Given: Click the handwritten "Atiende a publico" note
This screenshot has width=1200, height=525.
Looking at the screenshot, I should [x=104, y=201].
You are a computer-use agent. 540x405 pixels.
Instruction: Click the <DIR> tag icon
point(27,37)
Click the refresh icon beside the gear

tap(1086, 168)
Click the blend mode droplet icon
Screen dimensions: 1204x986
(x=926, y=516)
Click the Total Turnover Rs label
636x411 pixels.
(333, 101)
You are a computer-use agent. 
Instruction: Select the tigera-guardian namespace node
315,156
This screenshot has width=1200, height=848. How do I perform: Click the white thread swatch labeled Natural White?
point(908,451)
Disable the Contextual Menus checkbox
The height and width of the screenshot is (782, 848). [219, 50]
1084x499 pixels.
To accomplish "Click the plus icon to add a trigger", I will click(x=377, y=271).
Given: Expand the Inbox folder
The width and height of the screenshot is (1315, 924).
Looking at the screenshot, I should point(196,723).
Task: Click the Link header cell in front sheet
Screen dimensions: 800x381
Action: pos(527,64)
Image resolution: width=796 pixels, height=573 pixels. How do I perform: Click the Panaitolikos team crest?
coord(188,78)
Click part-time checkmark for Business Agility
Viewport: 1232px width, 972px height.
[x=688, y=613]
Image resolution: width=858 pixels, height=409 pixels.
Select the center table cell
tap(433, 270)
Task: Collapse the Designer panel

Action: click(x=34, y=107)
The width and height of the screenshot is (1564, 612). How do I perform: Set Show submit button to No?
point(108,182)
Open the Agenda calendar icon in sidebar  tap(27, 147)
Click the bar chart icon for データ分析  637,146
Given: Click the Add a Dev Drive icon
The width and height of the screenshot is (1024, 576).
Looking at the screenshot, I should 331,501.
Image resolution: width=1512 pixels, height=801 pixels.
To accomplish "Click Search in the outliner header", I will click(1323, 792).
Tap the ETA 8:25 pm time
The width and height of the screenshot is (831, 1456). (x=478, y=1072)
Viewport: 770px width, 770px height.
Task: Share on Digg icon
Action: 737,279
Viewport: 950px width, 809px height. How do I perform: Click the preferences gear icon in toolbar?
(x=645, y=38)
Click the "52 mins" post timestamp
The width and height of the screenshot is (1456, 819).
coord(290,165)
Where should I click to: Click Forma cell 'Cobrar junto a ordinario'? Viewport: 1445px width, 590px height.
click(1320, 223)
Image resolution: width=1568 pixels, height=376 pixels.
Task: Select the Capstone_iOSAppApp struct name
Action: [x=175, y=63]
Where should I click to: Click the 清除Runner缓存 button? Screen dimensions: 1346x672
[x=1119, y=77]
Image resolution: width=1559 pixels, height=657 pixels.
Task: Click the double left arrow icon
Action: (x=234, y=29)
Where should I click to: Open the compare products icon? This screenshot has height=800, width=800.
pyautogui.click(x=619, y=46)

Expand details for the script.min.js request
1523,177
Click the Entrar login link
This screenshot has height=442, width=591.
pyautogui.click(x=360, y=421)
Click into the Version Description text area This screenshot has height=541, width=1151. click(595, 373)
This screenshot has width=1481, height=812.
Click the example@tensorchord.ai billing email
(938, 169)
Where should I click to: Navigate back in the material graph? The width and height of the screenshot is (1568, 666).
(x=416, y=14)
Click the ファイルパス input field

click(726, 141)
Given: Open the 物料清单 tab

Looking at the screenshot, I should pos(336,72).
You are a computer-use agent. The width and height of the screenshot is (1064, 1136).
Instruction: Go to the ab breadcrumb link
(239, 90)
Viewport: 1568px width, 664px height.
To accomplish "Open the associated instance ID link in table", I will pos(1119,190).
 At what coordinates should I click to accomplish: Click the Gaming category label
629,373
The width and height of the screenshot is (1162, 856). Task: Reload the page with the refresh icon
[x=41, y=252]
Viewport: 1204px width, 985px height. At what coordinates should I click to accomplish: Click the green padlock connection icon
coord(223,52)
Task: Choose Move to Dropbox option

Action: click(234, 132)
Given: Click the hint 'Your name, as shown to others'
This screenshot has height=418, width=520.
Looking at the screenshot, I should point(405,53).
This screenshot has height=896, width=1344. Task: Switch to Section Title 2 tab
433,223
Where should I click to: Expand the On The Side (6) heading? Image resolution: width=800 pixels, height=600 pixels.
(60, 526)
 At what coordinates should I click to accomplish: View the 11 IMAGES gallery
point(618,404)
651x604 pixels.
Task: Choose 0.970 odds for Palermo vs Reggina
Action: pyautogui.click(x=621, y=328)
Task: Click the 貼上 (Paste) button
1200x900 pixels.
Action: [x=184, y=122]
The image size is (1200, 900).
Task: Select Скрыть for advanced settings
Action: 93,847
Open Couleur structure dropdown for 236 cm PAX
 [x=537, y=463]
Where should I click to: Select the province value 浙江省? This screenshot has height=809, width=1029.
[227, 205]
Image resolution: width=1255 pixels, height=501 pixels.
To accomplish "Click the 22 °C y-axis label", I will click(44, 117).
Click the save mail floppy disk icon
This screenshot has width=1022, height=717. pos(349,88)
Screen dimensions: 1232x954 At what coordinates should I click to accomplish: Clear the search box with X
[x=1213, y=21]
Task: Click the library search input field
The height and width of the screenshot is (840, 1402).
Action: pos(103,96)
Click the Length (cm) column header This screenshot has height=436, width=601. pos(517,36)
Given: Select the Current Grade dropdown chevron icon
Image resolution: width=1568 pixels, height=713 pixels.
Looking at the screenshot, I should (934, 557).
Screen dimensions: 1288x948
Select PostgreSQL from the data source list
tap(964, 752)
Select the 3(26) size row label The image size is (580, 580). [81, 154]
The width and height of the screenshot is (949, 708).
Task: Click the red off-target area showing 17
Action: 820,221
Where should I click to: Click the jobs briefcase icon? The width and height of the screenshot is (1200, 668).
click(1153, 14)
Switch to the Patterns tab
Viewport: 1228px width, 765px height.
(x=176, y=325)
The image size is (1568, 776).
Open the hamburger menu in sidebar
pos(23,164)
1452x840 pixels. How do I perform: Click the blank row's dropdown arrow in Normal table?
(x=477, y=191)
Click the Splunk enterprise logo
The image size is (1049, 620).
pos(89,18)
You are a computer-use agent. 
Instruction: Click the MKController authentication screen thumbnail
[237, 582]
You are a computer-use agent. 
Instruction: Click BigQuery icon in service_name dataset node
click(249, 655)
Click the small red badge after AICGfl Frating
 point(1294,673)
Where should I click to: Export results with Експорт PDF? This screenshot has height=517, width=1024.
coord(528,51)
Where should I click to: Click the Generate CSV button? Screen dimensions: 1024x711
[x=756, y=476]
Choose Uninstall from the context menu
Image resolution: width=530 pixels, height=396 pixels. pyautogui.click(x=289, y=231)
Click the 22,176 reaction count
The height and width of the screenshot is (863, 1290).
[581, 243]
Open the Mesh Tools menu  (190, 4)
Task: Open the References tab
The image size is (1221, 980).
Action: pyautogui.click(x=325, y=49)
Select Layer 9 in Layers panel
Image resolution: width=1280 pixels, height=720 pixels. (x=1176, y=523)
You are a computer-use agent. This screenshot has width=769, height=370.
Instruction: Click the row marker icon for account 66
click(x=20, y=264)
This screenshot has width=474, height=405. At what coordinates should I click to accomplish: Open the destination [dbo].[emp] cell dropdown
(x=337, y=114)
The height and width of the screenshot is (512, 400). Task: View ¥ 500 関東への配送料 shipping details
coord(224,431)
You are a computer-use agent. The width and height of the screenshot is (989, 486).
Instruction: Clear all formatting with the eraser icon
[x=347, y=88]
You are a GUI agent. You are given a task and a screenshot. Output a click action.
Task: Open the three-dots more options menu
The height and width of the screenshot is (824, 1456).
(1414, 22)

-------

### Assignment
Starting with the line that contains "The height and width of the screenshot is (512, 400).", output every line through the end of the listing above, unchanged.

### Result of the exercise
The height and width of the screenshot is (512, 400). Task: View ¥ 500 関東への配送料 shipping details
coord(224,431)
You are a computer-use agent. The width and height of the screenshot is (989, 486).
Instruction: Clear all formatting with the eraser icon
[x=347, y=88]
You are a GUI agent. You are given a task and a screenshot. Output a click action.
Task: Open the three-dots more options menu
The height and width of the screenshot is (824, 1456).
(1414, 22)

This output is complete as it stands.